Exercise tasks:
a) Write down, word for word, the part of the text about VRE starting at "It seems there" and ending at "care of itself.".
b) Decide whether each statement agrees with the text about VRE, answering yes or no and quoting the words of the text that settle it: (i) Most VRE infections occur in people in hospitals. (ii) Enterococci are normally present in the human intestines. (iii) Vancomycin is rarely used to treat infections caused by enterococci.
c) Extend the text about VRE, picking up after its final sentence.

[Extract to read — start]

It seems there have been some calls about VRE – so here is some information from the CDC website about the VRE situation. This takes a long time to go away!!! He has had it since oh Dec. 25 2008 and can take months and months before it comes up negative on a culture. He has been treated for it in the past, and I will know this afternoon if they will continue to treat it or if this is something that needs to take care of itself.
Enterococci are bacteria that are normally present in the human intestines and in the female genital tract and are often found in the environment. These bacteria can sometimes cause infections. Vancomycin is an antibiotic that is often used to treat infections caused by enterococci. In some cases, enterococci have become resistant to vancomycin and are called vancomycin-resistant enterococci or VRE. Most VRE infections occur in people in hospitals.
VRE can live in the human intestines and female genital tract without causing disease (often called colonization). However, sometimes, it can be the cause infections of the urinary tract, the bloodstream or of wounds.
The following persons are at an increased risk becoming infected with VRE:
- People who have been previously treated with the antibiotic vancomycin or other antibiotics for long periods of time.

[Extract to read — finish]
[Data extract — start]

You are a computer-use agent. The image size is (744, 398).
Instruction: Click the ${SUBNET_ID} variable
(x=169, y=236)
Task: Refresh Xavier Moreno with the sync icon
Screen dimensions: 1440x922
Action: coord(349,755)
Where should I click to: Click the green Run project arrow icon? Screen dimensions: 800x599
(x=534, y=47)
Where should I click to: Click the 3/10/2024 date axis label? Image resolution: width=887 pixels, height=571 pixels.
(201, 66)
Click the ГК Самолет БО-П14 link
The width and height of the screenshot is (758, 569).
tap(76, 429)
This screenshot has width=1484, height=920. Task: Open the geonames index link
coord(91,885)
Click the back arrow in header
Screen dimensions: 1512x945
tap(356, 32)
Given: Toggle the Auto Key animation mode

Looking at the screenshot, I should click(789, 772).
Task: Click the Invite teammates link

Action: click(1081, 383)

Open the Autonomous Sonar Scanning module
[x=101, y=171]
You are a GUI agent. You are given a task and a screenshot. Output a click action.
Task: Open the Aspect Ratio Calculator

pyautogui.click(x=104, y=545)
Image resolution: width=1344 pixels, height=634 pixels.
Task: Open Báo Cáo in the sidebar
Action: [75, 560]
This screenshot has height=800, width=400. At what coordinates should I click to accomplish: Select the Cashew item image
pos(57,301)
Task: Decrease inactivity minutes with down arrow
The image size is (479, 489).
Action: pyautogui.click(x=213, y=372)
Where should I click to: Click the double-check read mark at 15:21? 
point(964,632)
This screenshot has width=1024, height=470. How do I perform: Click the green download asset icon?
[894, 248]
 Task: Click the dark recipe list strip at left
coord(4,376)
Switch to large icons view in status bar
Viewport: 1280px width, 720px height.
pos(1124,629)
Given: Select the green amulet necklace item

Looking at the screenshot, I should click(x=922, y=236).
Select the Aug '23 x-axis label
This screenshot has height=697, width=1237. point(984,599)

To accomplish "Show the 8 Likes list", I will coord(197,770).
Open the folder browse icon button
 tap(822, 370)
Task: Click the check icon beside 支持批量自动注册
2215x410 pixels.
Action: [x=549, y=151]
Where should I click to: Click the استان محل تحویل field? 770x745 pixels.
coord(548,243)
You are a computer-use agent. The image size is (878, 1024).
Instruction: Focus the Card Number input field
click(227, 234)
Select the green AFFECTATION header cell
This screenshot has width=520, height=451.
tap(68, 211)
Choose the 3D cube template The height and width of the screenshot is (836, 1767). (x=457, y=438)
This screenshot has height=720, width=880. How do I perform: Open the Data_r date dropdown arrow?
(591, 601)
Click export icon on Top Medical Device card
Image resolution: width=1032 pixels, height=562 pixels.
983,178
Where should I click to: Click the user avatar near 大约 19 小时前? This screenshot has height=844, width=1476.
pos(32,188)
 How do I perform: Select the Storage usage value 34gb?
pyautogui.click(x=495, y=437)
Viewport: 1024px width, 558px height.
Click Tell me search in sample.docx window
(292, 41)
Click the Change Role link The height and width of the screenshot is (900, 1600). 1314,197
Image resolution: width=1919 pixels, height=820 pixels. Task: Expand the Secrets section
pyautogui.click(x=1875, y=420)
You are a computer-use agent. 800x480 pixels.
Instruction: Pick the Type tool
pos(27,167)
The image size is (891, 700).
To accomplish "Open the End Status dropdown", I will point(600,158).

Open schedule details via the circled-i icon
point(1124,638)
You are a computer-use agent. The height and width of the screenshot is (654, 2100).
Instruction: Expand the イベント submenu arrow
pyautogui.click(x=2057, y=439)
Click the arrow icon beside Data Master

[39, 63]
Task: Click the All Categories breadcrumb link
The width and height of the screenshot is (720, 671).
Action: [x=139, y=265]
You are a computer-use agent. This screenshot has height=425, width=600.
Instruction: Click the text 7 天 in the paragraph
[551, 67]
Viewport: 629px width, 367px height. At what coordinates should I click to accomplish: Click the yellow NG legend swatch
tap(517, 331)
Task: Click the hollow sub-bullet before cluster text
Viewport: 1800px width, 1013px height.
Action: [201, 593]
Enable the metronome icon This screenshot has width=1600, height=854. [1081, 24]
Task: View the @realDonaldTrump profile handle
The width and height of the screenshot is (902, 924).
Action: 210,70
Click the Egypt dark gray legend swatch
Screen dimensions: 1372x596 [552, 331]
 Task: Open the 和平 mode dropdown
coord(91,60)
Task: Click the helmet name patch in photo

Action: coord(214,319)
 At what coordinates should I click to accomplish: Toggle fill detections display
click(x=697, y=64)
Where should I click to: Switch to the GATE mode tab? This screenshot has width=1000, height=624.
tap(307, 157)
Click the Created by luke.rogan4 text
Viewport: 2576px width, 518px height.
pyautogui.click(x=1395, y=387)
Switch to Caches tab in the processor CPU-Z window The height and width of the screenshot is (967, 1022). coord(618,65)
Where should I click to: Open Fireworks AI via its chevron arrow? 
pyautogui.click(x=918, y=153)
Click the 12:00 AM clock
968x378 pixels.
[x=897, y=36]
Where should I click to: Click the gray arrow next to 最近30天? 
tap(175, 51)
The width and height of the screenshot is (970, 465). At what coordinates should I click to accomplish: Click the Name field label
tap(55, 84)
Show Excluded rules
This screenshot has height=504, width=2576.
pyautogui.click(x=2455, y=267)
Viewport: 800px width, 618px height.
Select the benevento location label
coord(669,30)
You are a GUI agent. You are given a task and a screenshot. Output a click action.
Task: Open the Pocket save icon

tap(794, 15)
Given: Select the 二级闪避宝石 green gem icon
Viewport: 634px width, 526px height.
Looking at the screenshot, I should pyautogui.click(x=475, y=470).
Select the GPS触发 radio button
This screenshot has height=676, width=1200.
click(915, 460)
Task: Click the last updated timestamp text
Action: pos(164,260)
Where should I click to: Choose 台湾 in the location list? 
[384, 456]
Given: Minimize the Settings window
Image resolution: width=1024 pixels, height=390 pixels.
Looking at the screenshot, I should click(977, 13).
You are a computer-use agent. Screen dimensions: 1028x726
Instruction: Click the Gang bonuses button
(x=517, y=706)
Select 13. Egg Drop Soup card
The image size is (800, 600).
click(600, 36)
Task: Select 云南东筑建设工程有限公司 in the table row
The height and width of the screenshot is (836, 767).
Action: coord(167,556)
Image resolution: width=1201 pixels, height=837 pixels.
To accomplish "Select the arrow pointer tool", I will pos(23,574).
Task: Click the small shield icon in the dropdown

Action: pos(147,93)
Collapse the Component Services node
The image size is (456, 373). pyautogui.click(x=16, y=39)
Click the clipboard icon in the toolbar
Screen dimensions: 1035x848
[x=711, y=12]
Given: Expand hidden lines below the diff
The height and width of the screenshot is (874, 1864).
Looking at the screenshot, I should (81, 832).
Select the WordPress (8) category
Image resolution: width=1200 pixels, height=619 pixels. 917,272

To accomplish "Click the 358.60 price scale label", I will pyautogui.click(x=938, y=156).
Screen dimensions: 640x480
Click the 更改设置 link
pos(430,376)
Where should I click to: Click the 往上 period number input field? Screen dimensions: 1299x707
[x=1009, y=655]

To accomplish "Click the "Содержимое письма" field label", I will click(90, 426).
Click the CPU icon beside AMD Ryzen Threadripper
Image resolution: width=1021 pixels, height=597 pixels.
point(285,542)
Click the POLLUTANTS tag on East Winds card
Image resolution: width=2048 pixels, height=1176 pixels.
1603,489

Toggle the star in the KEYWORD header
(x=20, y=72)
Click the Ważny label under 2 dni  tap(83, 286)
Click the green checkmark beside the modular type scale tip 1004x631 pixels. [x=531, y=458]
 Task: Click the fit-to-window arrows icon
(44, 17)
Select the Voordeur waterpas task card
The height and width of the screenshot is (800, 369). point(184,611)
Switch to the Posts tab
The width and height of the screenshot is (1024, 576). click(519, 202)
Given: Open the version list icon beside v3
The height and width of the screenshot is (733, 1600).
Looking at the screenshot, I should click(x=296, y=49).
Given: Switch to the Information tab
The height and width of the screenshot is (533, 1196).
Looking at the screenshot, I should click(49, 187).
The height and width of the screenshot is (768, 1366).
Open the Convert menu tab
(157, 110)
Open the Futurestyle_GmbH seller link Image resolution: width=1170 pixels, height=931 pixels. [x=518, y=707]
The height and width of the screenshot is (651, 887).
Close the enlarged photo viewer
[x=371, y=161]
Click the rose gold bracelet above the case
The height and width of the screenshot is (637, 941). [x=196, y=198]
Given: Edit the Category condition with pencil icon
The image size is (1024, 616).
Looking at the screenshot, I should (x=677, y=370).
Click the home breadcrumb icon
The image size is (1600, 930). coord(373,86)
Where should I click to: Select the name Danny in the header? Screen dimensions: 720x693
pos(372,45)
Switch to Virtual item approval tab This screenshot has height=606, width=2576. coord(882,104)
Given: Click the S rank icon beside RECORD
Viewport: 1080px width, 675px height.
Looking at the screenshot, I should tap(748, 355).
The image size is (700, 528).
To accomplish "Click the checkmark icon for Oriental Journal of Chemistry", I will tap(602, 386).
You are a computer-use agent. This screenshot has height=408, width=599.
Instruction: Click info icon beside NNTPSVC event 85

[Data extract — finish]

Per-task answers:
a)
It seems there have been some calls about VRE – so here is some information from the CDC website about the VRE situation. This takes a long time to go away!!! He has had it since oh Dec. 25 2008 and can take months and months before it comes up negative on a culture. He has been treated for it in the past, and I will know this afternoon if they will continue to treat it or if this is something that needs to take care of itself.

b)
(i) Yes: "Most VRE infections occur in people in hospitals."
(ii) Yes: "Enterococci are bacteria that are normally present in the human intestines"
(iii) No: "Vancomycin is an antibiotic that is often used to treat infections caused by enterococci."

c)
- People who are hospitalized, particularly when they receive antibiotic treatment for long periods of time
- People with weakened immune systems such as patients in Intensive Care Units, or in cancer or transplant wards
- People who have undergone surgical procedures such as abdominal or chest surgery
- People with medical devices that stay in for some time such as urinary catheters or central intravenous (IV) catheters.
- People who are colonized with VRE
How common is VRE?
Information collected by the Centers for Disease Control and Prevention during 2006 and 2007 showed that enterococci caused about 1 of every 8 infections in hospitals and only about 30% of these are VRE. VRE can be more common in certain groups of people such as those with weakened immune systems.
What is the treatment for VRE?
People who are colonized (bacteria are present, but have no symptoms of an infection) with VRE do not usually need treatment. Most VRE infections can be treated with antibiotics other than vancomycin. Laboratory testing of the VRE can determine which antibiotics will work. For people who get VRE infections in their bladder and have urinary catheters, removal of the catheter when it is no longer needed can also help get rid of the infection.
VRE is often passed from person to person by the hands of caregivers. VRE can get onto a caregiver’s hands after they have contact with other people with VRE or after contact with contaminated surfaces. VRE can also be spread directly to people after they touch surfaces that are contaminated with VRE. VRE is not usually spread through the air by coughing or sneezing.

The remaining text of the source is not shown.